Problem
Would you restate the entries below word for word, starting at the first line and ending with the one that has "You are a computer-use agent. Viewport: 443px"?

━━━━━━━━━━

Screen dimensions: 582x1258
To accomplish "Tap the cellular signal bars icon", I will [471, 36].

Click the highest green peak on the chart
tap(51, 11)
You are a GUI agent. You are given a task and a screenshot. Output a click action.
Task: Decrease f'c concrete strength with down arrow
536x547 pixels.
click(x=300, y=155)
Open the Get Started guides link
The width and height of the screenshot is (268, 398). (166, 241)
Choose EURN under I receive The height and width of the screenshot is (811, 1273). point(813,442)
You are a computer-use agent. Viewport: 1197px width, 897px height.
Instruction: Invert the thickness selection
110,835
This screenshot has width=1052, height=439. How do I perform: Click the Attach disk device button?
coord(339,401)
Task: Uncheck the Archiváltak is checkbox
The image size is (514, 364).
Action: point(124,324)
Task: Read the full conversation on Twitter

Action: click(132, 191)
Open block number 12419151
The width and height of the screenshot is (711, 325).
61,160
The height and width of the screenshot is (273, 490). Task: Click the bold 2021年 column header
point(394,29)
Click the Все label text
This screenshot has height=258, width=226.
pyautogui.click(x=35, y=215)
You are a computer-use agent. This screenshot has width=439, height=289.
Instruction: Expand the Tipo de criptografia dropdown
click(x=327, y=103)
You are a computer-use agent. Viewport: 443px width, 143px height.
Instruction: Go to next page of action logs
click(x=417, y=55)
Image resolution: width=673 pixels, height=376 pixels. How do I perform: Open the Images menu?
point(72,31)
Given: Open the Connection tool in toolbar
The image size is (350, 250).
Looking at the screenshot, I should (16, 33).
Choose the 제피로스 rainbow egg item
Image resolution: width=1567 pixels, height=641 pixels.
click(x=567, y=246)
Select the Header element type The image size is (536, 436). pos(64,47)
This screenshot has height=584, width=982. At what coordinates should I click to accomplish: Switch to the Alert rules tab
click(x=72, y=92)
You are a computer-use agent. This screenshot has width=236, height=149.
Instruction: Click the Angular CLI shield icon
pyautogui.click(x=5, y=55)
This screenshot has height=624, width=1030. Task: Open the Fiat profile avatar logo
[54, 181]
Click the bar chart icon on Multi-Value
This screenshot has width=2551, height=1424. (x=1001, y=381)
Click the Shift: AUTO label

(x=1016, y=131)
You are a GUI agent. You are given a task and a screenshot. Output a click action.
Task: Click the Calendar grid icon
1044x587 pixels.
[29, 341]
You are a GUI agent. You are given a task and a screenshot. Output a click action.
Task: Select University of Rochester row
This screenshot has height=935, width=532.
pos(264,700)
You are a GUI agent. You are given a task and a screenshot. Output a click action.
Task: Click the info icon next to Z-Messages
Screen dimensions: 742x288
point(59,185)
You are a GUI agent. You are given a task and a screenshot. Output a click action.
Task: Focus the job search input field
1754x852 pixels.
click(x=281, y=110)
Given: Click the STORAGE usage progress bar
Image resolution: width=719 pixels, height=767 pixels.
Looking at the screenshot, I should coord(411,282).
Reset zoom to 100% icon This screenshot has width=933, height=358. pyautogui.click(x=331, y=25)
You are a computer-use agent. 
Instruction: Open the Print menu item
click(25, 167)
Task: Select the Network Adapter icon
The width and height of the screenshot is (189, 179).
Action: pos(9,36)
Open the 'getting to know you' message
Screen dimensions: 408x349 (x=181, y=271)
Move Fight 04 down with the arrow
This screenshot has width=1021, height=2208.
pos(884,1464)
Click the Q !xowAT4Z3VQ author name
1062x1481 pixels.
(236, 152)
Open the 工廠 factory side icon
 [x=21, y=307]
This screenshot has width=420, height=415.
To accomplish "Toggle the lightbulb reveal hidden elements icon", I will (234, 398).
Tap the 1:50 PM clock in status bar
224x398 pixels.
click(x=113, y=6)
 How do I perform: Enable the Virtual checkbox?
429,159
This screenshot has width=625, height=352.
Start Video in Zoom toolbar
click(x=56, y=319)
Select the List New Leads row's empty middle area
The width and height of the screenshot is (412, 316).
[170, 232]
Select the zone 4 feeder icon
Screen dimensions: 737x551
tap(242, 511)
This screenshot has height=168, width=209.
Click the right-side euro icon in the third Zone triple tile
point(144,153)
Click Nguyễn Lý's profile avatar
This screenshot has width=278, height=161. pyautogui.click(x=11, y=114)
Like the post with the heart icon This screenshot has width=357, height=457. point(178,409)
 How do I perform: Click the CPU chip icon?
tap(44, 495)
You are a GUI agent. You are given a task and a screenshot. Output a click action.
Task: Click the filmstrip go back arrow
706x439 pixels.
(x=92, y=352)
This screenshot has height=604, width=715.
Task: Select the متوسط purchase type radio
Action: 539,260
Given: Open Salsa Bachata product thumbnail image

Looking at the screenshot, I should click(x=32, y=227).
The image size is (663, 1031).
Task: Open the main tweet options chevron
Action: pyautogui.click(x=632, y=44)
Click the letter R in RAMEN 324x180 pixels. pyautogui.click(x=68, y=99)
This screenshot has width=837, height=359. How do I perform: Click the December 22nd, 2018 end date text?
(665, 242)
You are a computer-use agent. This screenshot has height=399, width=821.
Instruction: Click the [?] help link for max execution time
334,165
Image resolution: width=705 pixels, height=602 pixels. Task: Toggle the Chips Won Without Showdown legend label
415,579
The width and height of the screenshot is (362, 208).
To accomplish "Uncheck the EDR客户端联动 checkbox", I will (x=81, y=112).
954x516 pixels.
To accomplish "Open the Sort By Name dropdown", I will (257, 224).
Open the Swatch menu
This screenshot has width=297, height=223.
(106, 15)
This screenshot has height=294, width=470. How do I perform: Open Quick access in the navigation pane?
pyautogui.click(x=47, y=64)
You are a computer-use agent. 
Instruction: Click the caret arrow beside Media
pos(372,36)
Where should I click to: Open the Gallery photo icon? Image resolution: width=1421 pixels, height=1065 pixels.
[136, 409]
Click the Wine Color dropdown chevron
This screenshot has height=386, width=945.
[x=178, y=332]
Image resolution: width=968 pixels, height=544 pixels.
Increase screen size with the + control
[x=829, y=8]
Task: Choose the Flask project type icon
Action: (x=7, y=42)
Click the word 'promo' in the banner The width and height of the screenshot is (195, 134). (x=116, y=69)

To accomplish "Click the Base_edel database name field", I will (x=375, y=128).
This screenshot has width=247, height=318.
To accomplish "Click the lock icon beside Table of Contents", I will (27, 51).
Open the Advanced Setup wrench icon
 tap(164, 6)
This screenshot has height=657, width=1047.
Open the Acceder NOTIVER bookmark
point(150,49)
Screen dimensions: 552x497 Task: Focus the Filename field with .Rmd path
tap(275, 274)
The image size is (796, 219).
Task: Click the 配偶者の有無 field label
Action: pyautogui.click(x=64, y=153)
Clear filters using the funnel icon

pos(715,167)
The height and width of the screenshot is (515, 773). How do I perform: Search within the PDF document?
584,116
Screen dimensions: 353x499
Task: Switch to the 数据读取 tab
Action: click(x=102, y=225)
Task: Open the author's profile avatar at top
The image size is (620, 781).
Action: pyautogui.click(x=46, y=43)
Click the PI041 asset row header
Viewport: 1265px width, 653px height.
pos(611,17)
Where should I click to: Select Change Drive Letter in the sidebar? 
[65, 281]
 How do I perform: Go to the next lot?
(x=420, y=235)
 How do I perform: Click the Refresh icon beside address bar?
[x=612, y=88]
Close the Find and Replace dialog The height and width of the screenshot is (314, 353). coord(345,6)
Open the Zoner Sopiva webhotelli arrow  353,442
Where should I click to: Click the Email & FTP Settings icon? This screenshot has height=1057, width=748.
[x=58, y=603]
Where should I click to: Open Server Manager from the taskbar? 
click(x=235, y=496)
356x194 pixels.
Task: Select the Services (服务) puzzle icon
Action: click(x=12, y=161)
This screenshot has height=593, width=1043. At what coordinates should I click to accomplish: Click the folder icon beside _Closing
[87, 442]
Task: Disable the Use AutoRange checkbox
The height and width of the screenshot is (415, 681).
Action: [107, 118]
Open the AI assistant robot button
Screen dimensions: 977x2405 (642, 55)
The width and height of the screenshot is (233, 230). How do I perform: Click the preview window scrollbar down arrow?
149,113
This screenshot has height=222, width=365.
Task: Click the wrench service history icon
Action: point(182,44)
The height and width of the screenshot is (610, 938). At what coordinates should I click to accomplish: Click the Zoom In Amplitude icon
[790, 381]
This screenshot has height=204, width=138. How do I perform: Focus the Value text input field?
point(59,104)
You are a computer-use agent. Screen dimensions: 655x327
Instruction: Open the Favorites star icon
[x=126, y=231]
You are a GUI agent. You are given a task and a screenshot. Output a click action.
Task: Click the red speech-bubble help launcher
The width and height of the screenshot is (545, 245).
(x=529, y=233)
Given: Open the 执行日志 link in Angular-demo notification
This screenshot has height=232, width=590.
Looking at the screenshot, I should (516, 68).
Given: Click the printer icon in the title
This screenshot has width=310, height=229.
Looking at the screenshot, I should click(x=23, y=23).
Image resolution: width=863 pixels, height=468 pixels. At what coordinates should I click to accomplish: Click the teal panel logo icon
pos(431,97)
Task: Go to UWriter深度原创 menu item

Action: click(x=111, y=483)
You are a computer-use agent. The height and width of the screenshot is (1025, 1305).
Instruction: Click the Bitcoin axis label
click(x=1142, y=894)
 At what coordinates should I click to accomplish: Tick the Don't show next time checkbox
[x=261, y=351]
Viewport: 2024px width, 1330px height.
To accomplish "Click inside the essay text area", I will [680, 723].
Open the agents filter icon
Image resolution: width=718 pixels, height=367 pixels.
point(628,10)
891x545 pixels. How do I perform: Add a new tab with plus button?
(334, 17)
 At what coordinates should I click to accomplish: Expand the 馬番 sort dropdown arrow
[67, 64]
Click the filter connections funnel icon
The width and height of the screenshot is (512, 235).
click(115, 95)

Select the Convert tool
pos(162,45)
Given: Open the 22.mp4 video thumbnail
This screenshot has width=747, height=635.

━━━━━━━━━━

Response box
Screen dimensions: 582x1258
To accomplish "Tap the cellular signal bars icon", I will [471, 36].

Click the highest green peak on the chart
tap(51, 11)
You are a GUI agent. You are given a task and a screenshot. Output a click action.
Task: Decrease f'c concrete strength with down arrow
536x547 pixels.
click(x=300, y=155)
Open the Get Started guides link
The width and height of the screenshot is (268, 398). (166, 241)
Choose EURN under I receive The height and width of the screenshot is (811, 1273). point(813,442)
You are a computer-use agent. Viewport: 1197px width, 897px height.
Instruction: Invert the thickness selection
110,835
This screenshot has width=1052, height=439. How do I perform: Click the Attach disk device button?
coord(339,401)
Task: Uncheck the Archiváltak is checkbox
The image size is (514, 364).
Action: point(124,324)
Task: Read the full conversation on Twitter

Action: click(132, 191)
Open block number 12419151
The width and height of the screenshot is (711, 325).
61,160
The height and width of the screenshot is (273, 490). Task: Click the bold 2021年 column header
point(394,29)
Click the Все label text
This screenshot has height=258, width=226.
pyautogui.click(x=35, y=215)
You are a computer-use agent. This screenshot has width=439, height=289.
Instruction: Expand the Tipo de criptografia dropdown
click(x=327, y=103)
You are a computer-use agent. Viewport: 443px width, 143px height.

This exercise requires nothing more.